The second issue of the program is code duplication . You can use the clone detector to find duplicates. Many clone detectors only compare text strings for exact matches; others compare token streams and find almost exact matches in which the differences are simply changed by identifiers. You can use CloneDR to find duplications in which arbitrary langauge structures are inserted or removed, using the langauge grammar as a guide. CloneDR runs on large C ++ systems, as well as many other languages. From the link you can find typical clone detection reports.
A popular static check with a wide range of PCLint . This checks for many common coding errors predefined by the tool. I don’t know how well it handles "secret" (compilers) C ++ dialects.
If you want to define custom checks, you will need full C ++ front-end parsing and the ability to customize your checks arbitrarily.
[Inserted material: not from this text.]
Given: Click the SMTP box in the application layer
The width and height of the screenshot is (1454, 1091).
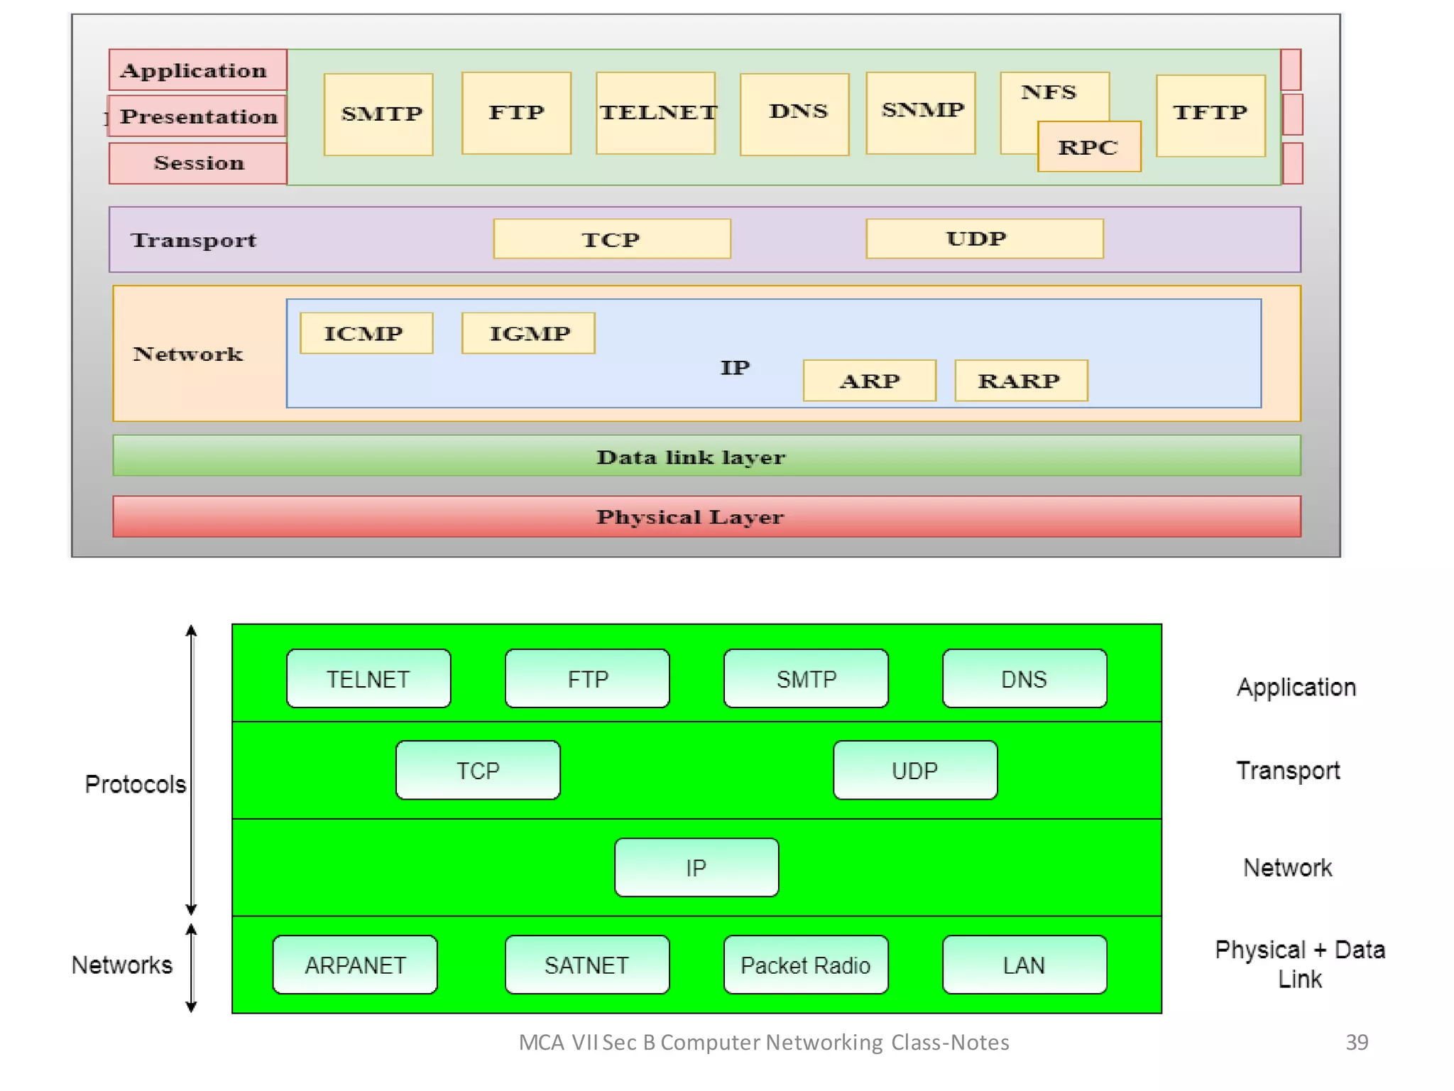Looking at the screenshot, I should [378, 114].
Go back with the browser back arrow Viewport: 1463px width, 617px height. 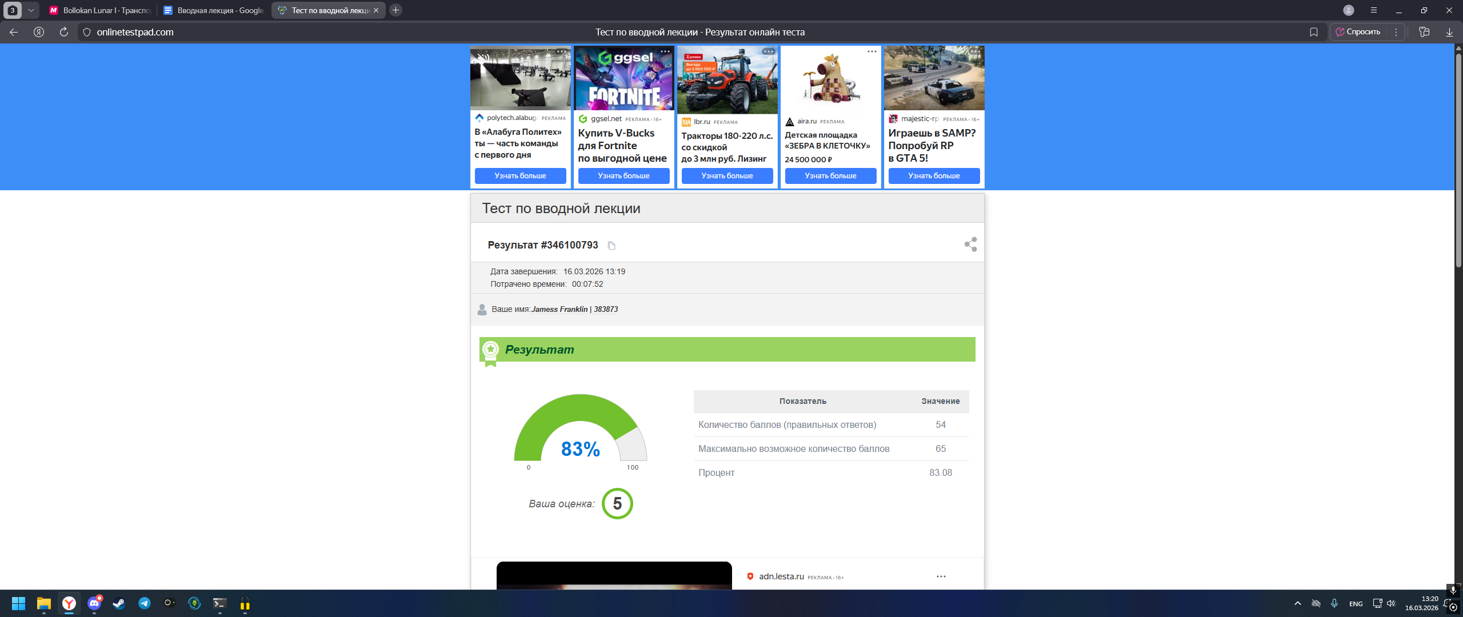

Our DMS Software Reengineering Toolkit is a mechanism that you can customize for this. DMS C ++ front end can be configured to handle "secret" C ++ dialects, but already covers ANSI, GCC3 and GCC4, MS Visual Studio 7 and 2005. Since DMS is a program conversion mechanism, it can even be used to "improve" code quality, replacing bad designs with better ones.
While not static analysis, test coverage tools to measure how well you tested your code are very useful in evaluating code quality. Just because all your tests pass does not mean you have tested well; unexplored code may possibly have any / all kinds of problems.